Paradoxical Hypersusceptibility of Drug-resistant Mycobacteriumtuberculosis to β-lactam Antibiotics

Abstract

Mycobacterium tuberculosis (M. tuberculosis) is considered innately resistant to β-lactam antibiotics. However, there is evidence that susceptibility to β-lactam antibiotics in combination with β-lactamase inhibitors is variable among clinical isolates, and these may present therapeutic options for drug-resistant cases. Here we report our investigation of susceptibility to β-lactam/β-lactamase inhibitor combinations among clinical isolates of M. tuberculosis, and the use of comparative genomics to understand the observed heterogeneity in susceptibility. Eighty-nine South African clinical isolates of varying first and second-line drug susceptibility patterns and two reference strains of M. tuberculosis underwent minimum inhibitory concentration (MIC) determination to two β-lactams: amoxicillin and meropenem, both alone and in combination with clavulanate, a β-lactamase inhibitor. 41/91 (45%) of tested isolates were found to be hypersusceptible to amoxicillin/clavulanate relative to reference strains, including 14/24 (58%) of multiple drug-resistant (MDR) and 22/38 (58%) of extensively drug-resistant (XDR) isolates. Genome-wide polymorphisms identified using whole-genome sequencing were used in a phylogenetically-aware linear mixed model to identify polymorphisms associated with amoxicillin/clavulanate susceptibility. Susceptibility to amoxicillin/clavulanate was over-represented among isolates within a specific clade (LAM4), in particular among XDR strains. Twelve sets of polymorphisms were identified as putative markers of amoxicillin/clavulanate susceptibility, five of which were confined solely to LAM4. Within the LAM4 clade, 'paradoxical hypersusceptibility' to amoxicillin/clavulanate has evolved in parallel to first and second-line drug resistance. Given the high prevalence of LAM4 among XDR TB in South Africa, our data support an expanded role for β-lactam/β-lactamase inhibitor combinations for treatment of drug-resistant M. tuberculosis.

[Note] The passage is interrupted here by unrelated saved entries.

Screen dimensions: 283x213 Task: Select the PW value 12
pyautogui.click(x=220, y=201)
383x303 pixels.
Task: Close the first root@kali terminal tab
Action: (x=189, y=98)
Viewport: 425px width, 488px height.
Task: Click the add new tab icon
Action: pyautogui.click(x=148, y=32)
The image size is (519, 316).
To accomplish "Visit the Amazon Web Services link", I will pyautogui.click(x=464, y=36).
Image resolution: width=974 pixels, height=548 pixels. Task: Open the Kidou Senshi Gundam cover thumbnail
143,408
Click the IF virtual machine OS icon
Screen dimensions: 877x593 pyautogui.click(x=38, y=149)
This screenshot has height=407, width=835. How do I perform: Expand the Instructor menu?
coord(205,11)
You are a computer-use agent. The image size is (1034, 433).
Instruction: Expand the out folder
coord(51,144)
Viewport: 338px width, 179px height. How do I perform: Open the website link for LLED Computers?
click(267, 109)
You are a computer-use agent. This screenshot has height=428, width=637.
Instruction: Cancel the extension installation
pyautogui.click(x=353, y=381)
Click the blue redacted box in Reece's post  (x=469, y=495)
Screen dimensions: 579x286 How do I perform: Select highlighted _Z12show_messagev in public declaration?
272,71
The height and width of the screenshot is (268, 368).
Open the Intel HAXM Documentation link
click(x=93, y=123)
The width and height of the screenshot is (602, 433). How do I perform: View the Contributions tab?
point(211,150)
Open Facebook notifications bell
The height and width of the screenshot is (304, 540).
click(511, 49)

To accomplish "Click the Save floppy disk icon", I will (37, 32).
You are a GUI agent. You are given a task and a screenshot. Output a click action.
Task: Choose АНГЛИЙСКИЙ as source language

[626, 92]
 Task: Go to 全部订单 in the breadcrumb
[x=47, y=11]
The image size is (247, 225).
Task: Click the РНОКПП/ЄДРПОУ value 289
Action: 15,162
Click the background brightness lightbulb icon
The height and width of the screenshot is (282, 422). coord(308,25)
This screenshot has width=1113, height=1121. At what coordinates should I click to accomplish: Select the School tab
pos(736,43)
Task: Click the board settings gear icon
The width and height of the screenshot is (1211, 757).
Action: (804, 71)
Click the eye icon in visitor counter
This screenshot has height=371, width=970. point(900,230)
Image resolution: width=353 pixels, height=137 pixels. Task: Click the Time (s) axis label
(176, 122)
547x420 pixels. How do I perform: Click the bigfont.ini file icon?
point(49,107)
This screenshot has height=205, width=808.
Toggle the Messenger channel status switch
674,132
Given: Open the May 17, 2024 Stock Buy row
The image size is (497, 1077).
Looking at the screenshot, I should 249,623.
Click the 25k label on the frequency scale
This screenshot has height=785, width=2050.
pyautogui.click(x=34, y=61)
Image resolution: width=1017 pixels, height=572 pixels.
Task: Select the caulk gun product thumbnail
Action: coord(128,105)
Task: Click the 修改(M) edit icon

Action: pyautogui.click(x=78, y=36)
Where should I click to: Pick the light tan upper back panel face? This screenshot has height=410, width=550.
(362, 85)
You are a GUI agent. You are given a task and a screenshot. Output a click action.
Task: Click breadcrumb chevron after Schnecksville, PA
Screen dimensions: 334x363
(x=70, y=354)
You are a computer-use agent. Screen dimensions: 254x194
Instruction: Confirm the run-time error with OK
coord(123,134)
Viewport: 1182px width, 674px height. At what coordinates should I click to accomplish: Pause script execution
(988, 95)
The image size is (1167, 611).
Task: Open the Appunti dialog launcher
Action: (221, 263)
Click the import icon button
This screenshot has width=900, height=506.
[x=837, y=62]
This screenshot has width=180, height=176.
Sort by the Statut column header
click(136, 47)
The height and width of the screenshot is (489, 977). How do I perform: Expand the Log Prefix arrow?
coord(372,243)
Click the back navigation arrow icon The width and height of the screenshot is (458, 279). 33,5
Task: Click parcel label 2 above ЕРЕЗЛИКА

Keywords: Antimicrobial chemotherapy; Beta-lactam antibiotics; Extensively drug resistant (XDR); Multi-drug resistant (MDR); Recombination; pks12; tuberculosis.

Fig. 1A–1D

Clinical isolates of M. tuberculosis exhibit a range of susceptibility to β-lactam/β-lactamase inhibitors. 91 isolates of M. tuberculosis underwent MIC determination to A) amoxicillin, B) amoxicillin/clavulanate, C) meropenem, and D) meropenem/clavulanate. MICs are reported by β-lactam concentration, and clavulanate concentration was held constant at 2.5 μg/mL.

Fig. 2

Amoxicillin/clavulanate hypersusceptible isolates were largely clustered within a monophyletic XDR group within the LAM4 clade. A Bayesian phylogeny of 91 M. tuberculosis isolates, rooted with the M. canettii outgroup, is shown. Bootstrap support values > 80% are marked by an asterisk. Globally recognised M. tuberculosis lineages are indicated. Amoxicillin/clavulanate MICs are represented in a horizontal bar graph to the right of the tree. MICs are reported by amoxicillin concentration, and clavulanate concentration was held constant at 2.5 μg/mL. As indicated in the figure key, the MIC bar graph is color-coded according to the first and second-line drug susceptibility patterns of the corresponding strain. The shaded box indicates LAM4 strains; a monophyletic cluster of spoligotype LAM4 strains with MDR and XDR level resistance is observed within lineage 4. While a significant number of isolates with hypersusceptibility to amoxicillin/clavulanate were concentrated within the LAM4 XDR clade, there are other notable examples of hypersusceptible strains that pertain to other global lineages and spoligotypes.

Fig. 3

Tracing the emergence of amoxicillin/clavulanate susceptibility within the LAM4 clade. A. Bayesian phylogeny of 91 M. tuberculosis isolates as represented in Fig. 2. The LAM4 clade is marked by the blue box and is magnified in B. Nodes with bootstrap support values > 80% are marked by an asterisk. Nodes A-D define subclade divisions for which the corresponding pattern of genomic variants listed in Table 3 is conserved among all members of the subclade. Amoxicillin/clavulanate MICs (amoxicillin μg/mL, clavulanate concentration fixed at 2.5 μg/mL) are represented in a horizontal bar graph to the right of the tree. The bar graph is color-coded according to first and second-line drug susceptibility patterns as in Fig. 2. Historic LAM4 strains are identified by name: KZN605 (XDR), KZN1435 (MDR) and KZN4207 (first/second-line drug susceptible).